If the employer changes actuarial methodology—say, switching from the projection method to the development method because the plan now has enough history—the effect of the change is handled as a change in accounting estimate. It does not require restating prior periods, but the footnotes must explain why the change was made and quantify the impact on the current period’s claims expense.

ERISA Reporting and Form 5500

Self-funded health plans are subject to ERISA’s reporting requirements, which create an additional layer of financial accountability beyond the GAAP financial statements. Self-funded plans that cover 100 or more participants at the beginning of the plan year must file Form 5500 with Schedule H (Financial Information), which requires reporting assets, liabilities—including benefit claims payable and IBNR—income, and expenses for the plan year.4U.S. Department of Labor. 2025 Instructions for Form 5500 and Schedules Plans filing Schedule H must also engage an independent qualified public accountant to audit the plan’s financial statements.

Smaller self-funded plans—those with fewer than 100 participants—that are unfunded, fully insured, or a combination meeting the requirements of 29 CFR 2520.104-20 are generally exempt from the annual report filing. However, a self-funded plan that holds assets (such as a trust or VEBA) does not qualify for this exemption and must file regardless of size.

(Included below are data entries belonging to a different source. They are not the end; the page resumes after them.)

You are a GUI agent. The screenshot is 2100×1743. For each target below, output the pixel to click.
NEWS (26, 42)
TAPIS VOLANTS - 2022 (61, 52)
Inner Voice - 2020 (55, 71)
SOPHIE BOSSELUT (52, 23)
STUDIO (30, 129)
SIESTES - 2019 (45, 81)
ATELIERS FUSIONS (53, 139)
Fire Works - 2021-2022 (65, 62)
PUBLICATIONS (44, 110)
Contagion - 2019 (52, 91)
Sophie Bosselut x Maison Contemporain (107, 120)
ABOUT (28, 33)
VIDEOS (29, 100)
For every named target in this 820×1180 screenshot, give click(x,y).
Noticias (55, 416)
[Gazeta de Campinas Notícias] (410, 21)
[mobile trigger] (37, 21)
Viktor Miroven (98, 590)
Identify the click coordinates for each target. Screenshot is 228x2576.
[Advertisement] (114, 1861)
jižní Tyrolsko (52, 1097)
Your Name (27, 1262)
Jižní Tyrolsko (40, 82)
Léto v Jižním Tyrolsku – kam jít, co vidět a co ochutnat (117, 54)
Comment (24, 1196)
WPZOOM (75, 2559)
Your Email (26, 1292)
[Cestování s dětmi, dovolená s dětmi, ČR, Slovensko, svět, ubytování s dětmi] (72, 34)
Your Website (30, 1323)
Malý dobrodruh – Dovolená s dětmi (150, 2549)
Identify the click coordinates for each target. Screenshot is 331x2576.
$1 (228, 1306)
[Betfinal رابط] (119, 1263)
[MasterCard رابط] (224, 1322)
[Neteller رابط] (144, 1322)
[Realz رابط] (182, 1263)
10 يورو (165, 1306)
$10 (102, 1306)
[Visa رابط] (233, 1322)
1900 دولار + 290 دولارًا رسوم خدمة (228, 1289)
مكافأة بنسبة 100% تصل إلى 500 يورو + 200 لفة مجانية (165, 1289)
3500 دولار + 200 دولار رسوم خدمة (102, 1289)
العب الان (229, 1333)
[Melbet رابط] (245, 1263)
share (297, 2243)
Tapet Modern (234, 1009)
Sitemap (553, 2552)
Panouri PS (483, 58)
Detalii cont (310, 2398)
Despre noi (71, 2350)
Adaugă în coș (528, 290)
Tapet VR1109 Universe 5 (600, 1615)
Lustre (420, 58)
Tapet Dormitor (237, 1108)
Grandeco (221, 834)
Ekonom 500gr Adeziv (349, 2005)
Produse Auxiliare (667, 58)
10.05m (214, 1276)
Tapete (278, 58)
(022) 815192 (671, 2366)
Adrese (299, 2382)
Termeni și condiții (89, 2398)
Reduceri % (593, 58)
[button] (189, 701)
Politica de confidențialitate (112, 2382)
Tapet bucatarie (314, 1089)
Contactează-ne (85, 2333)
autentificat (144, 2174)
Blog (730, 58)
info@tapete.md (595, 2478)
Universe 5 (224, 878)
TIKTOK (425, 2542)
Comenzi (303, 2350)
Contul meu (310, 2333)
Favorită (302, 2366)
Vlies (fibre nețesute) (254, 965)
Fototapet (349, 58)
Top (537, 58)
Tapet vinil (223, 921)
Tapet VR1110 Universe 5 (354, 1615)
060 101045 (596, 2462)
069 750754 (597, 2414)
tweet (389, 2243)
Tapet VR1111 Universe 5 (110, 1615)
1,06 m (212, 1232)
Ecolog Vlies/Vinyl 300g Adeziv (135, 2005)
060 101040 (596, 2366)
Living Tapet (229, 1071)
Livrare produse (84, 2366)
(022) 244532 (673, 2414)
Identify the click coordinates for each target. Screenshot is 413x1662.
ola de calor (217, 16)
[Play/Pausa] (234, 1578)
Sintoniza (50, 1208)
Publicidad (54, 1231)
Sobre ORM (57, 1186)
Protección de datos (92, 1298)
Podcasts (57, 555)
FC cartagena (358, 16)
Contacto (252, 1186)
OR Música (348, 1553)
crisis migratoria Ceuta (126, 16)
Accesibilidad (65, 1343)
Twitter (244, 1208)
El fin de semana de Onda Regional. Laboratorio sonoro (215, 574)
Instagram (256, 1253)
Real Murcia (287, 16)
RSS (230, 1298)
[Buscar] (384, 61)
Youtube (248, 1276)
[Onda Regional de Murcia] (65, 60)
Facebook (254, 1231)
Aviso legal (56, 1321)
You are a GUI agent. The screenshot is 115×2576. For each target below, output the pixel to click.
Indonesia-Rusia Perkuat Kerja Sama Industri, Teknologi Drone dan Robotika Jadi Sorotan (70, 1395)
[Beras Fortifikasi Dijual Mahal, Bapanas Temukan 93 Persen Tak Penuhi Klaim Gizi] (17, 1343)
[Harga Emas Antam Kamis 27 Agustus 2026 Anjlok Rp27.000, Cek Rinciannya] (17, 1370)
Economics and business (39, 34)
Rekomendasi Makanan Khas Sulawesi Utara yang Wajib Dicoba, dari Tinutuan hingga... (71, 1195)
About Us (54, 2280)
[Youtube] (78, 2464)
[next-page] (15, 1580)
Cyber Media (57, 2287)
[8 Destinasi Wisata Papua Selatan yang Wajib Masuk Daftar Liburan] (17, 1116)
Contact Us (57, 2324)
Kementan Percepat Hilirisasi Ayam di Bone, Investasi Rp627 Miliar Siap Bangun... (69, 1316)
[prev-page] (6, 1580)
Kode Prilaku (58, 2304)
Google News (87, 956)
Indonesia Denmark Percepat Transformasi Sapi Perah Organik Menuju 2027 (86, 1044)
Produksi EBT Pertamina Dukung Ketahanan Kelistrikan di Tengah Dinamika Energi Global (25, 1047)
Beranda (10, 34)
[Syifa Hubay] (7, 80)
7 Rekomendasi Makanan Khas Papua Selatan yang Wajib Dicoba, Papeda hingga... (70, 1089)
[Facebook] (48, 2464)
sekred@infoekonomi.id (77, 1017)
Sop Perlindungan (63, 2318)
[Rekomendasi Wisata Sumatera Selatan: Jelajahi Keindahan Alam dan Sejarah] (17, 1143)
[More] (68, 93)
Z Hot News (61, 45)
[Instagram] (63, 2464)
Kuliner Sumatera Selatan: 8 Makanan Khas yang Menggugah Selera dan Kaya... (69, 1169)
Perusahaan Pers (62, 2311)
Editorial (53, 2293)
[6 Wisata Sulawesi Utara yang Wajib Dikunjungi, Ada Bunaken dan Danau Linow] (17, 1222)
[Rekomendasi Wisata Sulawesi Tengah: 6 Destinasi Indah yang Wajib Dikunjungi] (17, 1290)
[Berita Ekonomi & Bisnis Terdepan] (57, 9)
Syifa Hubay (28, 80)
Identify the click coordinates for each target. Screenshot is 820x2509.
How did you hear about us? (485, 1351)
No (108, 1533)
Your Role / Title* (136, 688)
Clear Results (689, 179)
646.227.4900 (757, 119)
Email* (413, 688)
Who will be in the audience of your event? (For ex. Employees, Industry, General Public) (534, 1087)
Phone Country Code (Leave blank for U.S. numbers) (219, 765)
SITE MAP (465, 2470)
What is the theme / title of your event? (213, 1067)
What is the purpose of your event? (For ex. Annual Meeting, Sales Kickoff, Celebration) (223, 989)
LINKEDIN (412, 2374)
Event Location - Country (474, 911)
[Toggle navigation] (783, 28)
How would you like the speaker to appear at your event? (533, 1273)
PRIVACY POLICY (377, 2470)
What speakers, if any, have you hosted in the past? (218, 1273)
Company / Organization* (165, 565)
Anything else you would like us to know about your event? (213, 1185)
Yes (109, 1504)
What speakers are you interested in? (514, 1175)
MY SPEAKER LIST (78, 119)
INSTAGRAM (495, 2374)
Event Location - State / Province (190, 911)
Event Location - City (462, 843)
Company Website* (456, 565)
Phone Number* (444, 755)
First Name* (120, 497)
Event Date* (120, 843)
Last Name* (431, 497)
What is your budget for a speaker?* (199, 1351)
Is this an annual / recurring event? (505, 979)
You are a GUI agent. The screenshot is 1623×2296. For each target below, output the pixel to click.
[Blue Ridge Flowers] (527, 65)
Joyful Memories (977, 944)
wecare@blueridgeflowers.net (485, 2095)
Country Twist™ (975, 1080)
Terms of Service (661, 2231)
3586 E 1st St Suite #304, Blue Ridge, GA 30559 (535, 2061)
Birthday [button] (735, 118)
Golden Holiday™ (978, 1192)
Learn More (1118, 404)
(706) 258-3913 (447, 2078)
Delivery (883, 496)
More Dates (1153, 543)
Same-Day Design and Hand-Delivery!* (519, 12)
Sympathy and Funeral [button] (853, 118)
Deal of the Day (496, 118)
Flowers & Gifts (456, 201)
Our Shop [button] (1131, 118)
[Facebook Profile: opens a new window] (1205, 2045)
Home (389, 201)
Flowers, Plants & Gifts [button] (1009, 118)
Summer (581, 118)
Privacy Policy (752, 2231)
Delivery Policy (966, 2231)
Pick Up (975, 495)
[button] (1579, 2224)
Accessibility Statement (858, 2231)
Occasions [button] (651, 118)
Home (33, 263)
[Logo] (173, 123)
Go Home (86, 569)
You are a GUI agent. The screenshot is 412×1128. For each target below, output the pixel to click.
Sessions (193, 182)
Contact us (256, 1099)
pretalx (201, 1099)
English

The audit required for Schedule H filers is where the GAAP accounting and the ERISA reporting intersect. Auditors test the participant census data that feeds the actuarial IBNR estimate—verifying headcount, dependent counts, and eligibility dates. The Department of Labor has identified failure to test census data as a significant audit deficiency, because inaccurate census figures directly distort the IBNR calculation.5U.S. Department of Labor. Assessing the Quality of Employee Benefit Plan Audits

The PCORI Fee

Self-funded plan sponsors owe an annual Patient-Centered Outcomes Research Institute (PCORI) fee, reported and paid on IRS Form 720. For plan years ending after September 30, 2025, and before October 1, 2026, the fee is $3.84 per average covered life.6Internal Revenue Service. Patient-Centered Outcomes Research Trust Fund Fee Questions and Answers The IRS adjusts this amount annually to reflect medical inflation; the rate for plan years ending after October 1, 2026, had not been published at the time of writing.

The fee is due by July 31 of the calendar year following the last day of the plan year. From an accounting standpoint, the PCORI fee is accrued ratably over the plan year as an administrative expense of the plan. For a calendar-year plan, this means roughly $0.32 per covered life is expensed each month, with the full liability recognized by December 31 and the payment made the following July.